■ DOCUMENT EXTRACT ■
%%

Null is Bollocks
3 min read

Null is Bollocks

This is a blog post I wrote while working on a Java heavy project. It was spurred by adoption of Java 8 being on the horizon, as well as some frustrating code dives to figure out which code paths in a document handling pipeline could lead to null values.

Null is bollocks.

Null and popular misspellings of null, such as nil, exist in a swag of programming languages, and a lot of what I say here I'd say about any version of null, but let's talk about it in Java.

Null subverts the type system. Null says for some non primitive type you can have something of that type, or you can have nothing. A special type of nothing that explodes when you try to interact with it. Fantastic, really good.

Null is used to represent a lot of things, uninitialized objects, return value for failed methods, termination conditions, objects that have been deleted... But we're living in the future, and we can do better than just calling all of these things null. Before we get to how we do better, let's talk about why we should.

That references can implicitly be null complicates code: you need explicit null checks and you need code to handle null pointers!

Okay, but here's the real wind up (for me, anyway): it complicates mental processing of code. If we're looking at some non primitive reference, we better have some understanding of the context, because that sucka could be nulled! Calling a function that returns a String? Could be a null! We now need to check some docs, read some code, and/or add null checks to code. And if we are given back a null instead of a real, honest String, what does that tell us? Probably that something went wrong, but it doesn't tell us much about what went wrong.

Null is a bollocks way to indicate anything. A null return from a method doesn't tell me much about what happened in the method. A null reference alone doesn't tell me why the reference is nulled (have we yet to initialise, explitly nulled to delete, or assigned from a method that returned a null? I just don't know!). In both these cases I need to go look for more information to find out why something is null. I'm gonna need to look at some docs, trawl some code, or consult dark spirits.

I dunno about y'all, but I'm not super chuffed when I get a null reference and/or return value and then have to spend my precious time to find out what that null means.

So, what do?

%%

■ EXERCISE BRIEF ■
Repeat the passage from the blog post on null between "Null subverts the" and "handle null pointers!", inclusive. The rows that come next are separate material with no connection to the blog post on null.

■ DATA LINES ■
%%

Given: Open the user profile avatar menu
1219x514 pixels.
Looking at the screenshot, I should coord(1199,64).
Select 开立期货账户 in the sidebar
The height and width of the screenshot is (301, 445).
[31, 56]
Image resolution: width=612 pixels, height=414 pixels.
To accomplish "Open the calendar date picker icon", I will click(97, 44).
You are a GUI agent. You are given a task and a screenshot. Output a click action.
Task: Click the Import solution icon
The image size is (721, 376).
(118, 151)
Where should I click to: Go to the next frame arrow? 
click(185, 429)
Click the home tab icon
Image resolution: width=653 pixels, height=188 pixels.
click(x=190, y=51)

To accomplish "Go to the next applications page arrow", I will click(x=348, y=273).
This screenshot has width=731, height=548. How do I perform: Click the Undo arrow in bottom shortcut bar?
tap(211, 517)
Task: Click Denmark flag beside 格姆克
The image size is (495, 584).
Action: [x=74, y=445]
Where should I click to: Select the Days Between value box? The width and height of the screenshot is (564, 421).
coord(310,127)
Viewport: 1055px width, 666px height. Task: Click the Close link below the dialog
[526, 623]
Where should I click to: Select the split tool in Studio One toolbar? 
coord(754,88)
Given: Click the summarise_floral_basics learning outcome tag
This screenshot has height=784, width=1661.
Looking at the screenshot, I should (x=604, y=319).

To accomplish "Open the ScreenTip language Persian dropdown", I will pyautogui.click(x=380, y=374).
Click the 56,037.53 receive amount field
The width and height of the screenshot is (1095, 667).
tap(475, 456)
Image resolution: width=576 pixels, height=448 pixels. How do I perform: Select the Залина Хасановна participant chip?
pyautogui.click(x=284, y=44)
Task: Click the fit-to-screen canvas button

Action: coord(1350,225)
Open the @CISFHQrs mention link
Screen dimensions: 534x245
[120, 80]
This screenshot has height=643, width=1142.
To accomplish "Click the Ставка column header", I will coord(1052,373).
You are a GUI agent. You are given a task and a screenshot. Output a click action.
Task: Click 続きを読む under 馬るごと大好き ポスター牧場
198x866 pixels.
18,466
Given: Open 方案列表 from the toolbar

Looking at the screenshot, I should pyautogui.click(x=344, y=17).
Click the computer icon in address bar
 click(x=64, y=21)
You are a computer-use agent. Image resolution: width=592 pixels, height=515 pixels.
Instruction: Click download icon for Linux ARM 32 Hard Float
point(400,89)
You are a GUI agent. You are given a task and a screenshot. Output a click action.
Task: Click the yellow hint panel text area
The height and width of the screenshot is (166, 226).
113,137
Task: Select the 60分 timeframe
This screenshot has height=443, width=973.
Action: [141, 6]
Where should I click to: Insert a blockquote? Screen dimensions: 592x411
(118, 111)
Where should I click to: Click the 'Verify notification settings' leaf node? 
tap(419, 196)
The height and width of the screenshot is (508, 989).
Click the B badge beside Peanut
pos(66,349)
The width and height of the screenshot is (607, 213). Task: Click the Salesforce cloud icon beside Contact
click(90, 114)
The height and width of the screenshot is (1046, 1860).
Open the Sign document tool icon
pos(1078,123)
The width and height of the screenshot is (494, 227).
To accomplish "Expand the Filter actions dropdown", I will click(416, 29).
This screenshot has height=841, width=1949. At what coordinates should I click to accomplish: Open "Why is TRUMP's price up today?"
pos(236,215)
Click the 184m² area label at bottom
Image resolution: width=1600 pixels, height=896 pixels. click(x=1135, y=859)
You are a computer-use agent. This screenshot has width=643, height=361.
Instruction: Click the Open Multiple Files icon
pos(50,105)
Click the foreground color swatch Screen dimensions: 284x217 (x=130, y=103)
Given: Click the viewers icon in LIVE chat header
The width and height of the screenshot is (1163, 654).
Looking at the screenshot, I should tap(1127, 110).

%%

■ ANSWER TO THE PROBLEM ■
Null subverts the type system. Null says for some non primitive type you can have something of that type, or you can have nothing. A special type of nothing that explodes when you try to interact with it. Fantastic, really good.

Null is used to represent a lot of things, uninitialized objects, return value for failed methods, termination conditions, objects that have been deleted... But we're living in the future, and we can do better than just calling all of these things null. Before we get to how we do better, let's talk about why we should.

That references can implicitly be null complicates code: you need explicit null checks and you need code to handle null pointers!